INPUT ROWS >>
★ ★ ★

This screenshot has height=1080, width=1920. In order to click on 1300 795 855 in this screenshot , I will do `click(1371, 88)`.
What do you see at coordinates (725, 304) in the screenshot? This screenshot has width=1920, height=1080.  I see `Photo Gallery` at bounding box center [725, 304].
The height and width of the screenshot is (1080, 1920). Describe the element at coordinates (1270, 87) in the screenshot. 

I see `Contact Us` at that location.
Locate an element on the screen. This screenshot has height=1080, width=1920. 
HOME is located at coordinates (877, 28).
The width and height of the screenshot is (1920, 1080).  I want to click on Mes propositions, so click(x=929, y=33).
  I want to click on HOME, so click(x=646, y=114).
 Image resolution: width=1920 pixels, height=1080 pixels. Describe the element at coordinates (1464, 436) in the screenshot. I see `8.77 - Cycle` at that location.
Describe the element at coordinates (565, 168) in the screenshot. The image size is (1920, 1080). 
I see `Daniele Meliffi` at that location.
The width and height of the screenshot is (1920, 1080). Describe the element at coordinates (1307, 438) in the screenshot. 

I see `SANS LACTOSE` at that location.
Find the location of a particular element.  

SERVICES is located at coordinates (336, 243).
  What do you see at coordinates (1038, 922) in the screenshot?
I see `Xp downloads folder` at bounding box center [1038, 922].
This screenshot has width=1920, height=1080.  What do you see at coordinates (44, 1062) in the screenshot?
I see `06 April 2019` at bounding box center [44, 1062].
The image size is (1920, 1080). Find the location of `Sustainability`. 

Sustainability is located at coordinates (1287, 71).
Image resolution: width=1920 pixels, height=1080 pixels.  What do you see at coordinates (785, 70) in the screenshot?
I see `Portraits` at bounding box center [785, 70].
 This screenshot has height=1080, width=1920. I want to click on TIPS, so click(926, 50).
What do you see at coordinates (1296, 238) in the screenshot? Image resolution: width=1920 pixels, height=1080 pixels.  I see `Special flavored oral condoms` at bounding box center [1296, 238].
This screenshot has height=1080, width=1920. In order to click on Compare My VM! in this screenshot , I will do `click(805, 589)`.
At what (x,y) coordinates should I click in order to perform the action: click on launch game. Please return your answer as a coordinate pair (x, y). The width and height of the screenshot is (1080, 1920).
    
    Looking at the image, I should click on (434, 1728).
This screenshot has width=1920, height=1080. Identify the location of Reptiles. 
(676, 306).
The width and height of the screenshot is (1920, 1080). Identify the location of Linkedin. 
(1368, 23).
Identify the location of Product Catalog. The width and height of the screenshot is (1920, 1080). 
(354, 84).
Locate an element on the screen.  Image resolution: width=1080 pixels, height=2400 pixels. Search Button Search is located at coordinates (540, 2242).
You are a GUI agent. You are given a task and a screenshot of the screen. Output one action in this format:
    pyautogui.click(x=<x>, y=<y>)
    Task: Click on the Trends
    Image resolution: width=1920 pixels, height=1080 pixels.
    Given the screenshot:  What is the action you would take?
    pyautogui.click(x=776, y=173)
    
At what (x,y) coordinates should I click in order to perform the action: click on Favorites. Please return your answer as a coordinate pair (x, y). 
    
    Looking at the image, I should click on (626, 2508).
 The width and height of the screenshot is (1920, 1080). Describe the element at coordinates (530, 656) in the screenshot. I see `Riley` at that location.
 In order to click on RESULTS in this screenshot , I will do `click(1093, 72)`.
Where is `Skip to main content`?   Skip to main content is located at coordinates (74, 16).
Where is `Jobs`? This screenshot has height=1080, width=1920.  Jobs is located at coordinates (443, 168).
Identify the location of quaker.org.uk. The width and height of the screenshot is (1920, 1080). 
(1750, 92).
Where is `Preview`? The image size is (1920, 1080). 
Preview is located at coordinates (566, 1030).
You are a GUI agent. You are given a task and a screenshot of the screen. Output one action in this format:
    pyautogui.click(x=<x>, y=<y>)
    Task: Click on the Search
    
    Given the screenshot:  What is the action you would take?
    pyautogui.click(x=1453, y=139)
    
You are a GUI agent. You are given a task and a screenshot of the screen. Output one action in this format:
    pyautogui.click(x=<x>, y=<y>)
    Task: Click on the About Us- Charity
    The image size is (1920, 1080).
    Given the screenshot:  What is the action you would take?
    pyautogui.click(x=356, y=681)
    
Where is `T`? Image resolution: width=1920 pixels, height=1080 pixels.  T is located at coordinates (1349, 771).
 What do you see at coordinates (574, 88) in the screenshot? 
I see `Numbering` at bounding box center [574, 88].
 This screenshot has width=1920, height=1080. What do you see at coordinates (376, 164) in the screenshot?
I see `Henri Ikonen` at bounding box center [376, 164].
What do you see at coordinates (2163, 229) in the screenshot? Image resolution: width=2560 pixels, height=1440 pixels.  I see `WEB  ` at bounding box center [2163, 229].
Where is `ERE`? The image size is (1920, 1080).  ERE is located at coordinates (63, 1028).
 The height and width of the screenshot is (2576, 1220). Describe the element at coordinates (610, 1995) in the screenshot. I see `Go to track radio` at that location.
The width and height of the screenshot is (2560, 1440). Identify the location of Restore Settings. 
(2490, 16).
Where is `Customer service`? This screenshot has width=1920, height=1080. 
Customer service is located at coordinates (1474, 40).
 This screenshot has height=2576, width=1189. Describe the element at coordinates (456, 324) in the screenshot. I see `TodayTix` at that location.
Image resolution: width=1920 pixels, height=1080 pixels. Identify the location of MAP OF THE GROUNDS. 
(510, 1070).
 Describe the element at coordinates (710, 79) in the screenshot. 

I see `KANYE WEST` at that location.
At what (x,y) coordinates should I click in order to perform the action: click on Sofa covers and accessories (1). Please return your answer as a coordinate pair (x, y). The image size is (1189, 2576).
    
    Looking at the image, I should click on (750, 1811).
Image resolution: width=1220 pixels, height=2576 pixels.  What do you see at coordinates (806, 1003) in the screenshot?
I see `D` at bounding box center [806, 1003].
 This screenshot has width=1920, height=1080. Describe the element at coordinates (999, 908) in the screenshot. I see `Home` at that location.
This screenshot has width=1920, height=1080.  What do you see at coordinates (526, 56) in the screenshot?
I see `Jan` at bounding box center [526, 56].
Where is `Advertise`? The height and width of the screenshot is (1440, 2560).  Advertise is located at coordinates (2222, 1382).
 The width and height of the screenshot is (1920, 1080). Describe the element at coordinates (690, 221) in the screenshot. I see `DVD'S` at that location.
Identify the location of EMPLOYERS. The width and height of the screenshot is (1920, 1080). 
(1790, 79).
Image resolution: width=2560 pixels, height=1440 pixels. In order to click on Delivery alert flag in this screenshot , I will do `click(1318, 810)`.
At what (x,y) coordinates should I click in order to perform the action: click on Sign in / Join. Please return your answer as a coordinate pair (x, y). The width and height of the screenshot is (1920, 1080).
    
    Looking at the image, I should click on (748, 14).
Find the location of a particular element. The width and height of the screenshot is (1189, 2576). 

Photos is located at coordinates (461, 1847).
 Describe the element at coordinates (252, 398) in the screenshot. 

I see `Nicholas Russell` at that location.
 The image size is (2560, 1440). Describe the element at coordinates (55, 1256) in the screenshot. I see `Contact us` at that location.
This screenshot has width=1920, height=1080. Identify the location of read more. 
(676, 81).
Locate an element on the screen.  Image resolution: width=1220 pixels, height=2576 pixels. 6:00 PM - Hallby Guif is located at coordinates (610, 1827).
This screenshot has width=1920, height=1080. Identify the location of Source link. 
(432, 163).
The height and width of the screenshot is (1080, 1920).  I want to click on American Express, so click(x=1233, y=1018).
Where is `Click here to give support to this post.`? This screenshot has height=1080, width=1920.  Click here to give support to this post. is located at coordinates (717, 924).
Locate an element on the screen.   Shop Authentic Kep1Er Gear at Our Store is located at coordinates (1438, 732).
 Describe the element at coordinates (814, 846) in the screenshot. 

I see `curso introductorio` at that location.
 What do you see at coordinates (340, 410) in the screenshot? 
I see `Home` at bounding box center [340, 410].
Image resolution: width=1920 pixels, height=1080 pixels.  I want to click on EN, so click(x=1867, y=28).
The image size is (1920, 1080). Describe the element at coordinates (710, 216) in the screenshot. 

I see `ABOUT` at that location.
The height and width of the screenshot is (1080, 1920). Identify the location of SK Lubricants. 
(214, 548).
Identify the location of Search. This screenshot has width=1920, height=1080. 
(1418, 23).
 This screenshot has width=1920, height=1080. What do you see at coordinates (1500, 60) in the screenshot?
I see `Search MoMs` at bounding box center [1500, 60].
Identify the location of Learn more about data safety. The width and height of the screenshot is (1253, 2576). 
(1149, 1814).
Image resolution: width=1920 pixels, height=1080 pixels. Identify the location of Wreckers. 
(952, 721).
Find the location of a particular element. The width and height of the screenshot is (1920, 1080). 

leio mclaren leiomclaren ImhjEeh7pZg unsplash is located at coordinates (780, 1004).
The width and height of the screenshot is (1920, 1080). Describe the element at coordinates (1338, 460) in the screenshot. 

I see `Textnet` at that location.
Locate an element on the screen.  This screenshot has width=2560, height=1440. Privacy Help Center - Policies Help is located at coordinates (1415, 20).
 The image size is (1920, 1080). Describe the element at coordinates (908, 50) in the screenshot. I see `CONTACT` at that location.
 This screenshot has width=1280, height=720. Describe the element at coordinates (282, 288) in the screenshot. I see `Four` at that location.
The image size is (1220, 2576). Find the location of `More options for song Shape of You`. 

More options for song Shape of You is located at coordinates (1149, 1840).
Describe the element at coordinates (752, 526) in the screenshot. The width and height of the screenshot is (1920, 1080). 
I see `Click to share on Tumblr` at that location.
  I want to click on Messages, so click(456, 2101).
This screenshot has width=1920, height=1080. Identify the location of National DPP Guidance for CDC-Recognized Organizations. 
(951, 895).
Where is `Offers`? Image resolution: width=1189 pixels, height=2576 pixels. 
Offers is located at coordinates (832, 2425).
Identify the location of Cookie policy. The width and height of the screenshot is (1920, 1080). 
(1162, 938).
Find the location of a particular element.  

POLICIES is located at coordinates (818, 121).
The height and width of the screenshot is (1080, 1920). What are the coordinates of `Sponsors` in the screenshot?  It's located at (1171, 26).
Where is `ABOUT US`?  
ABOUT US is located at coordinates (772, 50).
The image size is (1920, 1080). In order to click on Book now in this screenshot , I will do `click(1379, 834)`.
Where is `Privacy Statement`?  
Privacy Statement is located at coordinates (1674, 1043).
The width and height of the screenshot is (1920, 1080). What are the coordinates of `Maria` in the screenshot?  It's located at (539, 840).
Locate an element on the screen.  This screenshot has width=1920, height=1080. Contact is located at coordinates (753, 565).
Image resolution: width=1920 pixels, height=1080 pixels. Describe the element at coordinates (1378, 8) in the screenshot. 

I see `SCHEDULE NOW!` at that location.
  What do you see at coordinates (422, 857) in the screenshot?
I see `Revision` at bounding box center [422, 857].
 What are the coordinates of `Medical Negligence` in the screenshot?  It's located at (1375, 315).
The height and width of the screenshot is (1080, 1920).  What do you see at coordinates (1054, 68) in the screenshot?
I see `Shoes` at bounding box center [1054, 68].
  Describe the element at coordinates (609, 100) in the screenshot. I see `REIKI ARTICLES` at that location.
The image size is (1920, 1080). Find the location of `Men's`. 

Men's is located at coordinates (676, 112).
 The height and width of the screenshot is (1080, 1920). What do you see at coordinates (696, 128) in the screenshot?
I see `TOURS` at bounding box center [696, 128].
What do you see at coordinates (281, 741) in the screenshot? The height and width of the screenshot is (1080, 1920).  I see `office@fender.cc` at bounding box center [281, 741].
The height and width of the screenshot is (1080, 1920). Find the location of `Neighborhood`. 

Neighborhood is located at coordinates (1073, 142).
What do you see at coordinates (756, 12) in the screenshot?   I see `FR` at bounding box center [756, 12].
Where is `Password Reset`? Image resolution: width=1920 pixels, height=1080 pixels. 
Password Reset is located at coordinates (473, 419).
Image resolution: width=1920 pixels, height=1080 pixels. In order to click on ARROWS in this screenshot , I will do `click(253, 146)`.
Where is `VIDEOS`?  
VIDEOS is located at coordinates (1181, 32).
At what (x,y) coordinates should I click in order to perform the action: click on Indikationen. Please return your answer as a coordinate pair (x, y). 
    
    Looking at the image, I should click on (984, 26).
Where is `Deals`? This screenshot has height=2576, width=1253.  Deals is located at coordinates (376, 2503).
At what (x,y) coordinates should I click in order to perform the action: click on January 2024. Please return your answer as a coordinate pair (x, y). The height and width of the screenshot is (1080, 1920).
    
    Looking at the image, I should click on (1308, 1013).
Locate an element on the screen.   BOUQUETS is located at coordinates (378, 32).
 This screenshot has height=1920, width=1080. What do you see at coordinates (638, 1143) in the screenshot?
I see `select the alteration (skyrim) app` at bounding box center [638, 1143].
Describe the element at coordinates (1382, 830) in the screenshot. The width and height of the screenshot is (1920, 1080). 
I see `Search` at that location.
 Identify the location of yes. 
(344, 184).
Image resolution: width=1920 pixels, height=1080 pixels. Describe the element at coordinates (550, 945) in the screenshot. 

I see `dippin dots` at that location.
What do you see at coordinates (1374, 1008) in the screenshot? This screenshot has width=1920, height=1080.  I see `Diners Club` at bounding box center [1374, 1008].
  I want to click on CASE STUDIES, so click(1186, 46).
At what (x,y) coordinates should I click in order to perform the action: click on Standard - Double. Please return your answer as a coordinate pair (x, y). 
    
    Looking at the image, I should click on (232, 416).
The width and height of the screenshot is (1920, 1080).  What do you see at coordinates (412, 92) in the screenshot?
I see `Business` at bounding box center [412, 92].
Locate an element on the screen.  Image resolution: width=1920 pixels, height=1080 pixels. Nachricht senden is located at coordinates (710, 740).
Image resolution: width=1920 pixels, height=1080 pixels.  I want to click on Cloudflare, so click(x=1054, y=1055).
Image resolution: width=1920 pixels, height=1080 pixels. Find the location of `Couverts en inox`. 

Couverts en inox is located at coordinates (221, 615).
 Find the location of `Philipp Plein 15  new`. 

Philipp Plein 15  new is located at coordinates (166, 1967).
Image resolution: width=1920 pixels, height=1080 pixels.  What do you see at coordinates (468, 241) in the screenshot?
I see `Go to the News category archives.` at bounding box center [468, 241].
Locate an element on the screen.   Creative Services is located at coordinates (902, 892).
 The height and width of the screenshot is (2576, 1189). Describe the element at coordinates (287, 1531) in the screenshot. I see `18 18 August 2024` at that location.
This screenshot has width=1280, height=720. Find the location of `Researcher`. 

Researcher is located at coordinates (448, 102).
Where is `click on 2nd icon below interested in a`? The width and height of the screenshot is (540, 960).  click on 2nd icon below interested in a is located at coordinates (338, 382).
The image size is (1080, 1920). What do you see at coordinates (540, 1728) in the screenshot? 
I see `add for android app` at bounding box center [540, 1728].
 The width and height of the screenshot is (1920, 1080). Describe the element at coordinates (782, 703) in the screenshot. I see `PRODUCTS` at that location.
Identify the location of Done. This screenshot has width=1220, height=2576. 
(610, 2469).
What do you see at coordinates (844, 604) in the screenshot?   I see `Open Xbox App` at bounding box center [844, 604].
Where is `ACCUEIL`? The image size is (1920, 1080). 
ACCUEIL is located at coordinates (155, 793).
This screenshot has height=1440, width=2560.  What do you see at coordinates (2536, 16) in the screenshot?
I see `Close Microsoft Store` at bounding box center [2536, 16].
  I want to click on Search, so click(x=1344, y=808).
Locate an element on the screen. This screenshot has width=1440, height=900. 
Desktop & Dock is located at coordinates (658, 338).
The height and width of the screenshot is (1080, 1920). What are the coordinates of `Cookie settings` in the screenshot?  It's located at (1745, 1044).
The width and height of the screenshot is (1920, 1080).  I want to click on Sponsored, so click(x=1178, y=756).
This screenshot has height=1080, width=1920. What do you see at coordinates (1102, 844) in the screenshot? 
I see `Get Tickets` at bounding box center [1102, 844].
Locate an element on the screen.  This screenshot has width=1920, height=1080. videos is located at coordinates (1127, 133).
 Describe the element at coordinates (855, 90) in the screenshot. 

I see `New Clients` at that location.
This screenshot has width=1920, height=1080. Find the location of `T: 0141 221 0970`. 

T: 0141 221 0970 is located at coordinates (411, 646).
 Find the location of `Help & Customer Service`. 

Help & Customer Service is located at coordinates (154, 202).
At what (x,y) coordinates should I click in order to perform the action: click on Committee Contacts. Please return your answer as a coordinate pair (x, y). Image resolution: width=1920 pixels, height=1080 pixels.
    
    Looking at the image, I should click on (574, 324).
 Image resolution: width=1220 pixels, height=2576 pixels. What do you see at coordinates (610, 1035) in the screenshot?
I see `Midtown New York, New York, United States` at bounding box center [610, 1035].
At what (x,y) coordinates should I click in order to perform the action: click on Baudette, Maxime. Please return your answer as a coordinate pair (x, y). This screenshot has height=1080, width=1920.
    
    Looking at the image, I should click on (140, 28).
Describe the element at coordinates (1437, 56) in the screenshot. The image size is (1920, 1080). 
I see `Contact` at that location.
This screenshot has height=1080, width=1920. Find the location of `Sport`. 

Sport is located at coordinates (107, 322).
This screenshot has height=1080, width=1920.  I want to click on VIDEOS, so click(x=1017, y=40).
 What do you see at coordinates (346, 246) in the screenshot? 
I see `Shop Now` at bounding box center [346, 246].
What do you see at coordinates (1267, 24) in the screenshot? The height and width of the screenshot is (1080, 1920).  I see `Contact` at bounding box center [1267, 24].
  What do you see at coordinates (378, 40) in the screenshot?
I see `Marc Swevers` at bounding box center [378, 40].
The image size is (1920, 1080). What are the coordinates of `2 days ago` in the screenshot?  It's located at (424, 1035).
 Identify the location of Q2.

★ ★ ★

SHORT TASK >>
Rewrite everything from the line containing "Describe the element at coordinates (565, 168)" down to the line containing "center [44, 1062].", replacing "Describe" with "Identify" and leaving all else unchanged.

EXERCISE ANSWER >>
Identify the element at coordinates (565, 168) in the screenshot. The image size is (1920, 1080). 
I see `Daniele Meliffi` at that location.
The width and height of the screenshot is (1920, 1080). Identify the element at coordinates (1307, 438) in the screenshot. 

I see `SANS LACTOSE` at that location.
Find the location of a particular element.  

SERVICES is located at coordinates (336, 243).
  What do you see at coordinates (1038, 922) in the screenshot?
I see `Xp downloads folder` at bounding box center [1038, 922].
This screenshot has width=1920, height=1080.  What do you see at coordinates (44, 1062) in the screenshot?
I see `06 April 2019` at bounding box center [44, 1062].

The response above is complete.